Stored data:

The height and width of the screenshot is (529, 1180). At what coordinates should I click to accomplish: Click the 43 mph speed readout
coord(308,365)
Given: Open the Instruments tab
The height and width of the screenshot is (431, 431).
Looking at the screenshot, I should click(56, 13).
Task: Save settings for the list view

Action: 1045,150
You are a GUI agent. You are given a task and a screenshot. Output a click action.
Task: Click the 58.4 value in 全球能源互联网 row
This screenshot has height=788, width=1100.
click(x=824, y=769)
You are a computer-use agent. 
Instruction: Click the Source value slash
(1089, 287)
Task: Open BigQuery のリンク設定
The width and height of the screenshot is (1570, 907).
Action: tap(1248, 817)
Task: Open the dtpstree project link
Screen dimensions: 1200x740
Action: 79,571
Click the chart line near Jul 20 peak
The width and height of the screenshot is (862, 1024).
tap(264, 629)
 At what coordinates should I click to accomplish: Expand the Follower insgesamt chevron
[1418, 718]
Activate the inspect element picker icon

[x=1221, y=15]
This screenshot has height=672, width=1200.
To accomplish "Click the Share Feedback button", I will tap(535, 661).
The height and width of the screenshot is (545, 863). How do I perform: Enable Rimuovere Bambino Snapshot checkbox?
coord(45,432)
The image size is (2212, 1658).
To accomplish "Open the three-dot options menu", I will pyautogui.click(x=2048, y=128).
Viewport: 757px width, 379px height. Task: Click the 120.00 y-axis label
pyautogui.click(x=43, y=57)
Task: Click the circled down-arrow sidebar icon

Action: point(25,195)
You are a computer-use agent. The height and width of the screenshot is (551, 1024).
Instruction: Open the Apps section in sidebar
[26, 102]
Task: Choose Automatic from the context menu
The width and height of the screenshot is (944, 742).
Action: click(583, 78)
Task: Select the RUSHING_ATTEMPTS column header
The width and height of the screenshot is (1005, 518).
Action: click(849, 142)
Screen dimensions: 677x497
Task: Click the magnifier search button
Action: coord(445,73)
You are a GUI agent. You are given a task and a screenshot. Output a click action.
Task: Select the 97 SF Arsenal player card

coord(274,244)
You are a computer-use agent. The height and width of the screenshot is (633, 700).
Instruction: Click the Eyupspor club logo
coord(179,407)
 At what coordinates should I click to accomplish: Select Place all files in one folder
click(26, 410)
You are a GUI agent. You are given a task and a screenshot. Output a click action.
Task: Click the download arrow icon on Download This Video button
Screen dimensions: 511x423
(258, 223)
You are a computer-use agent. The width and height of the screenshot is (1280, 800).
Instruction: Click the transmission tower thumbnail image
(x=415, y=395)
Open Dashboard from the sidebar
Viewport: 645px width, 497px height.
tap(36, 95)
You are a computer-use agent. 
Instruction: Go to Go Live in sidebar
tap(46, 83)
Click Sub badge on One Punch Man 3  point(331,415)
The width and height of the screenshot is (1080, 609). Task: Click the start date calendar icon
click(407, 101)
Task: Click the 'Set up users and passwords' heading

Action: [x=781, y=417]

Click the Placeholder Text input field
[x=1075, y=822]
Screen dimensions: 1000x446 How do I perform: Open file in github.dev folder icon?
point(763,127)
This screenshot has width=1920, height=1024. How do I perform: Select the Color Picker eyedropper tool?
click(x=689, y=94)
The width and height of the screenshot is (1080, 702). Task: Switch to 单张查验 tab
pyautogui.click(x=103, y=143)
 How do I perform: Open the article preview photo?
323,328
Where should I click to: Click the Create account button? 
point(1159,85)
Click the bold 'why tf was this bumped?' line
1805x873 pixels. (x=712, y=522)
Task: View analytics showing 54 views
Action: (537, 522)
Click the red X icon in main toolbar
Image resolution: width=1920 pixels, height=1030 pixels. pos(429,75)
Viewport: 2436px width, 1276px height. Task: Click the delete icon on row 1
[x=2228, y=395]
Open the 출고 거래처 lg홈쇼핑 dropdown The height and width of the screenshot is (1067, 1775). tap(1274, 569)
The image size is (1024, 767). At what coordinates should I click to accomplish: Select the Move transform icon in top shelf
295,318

What is being asked
Each line in the data that holds the string "menu" must be returned.

Solution for this exercise
To accomplish "Open the three-dot options menu", I will pyautogui.click(x=2048, y=128).
Task: Choose Automatic from the context menu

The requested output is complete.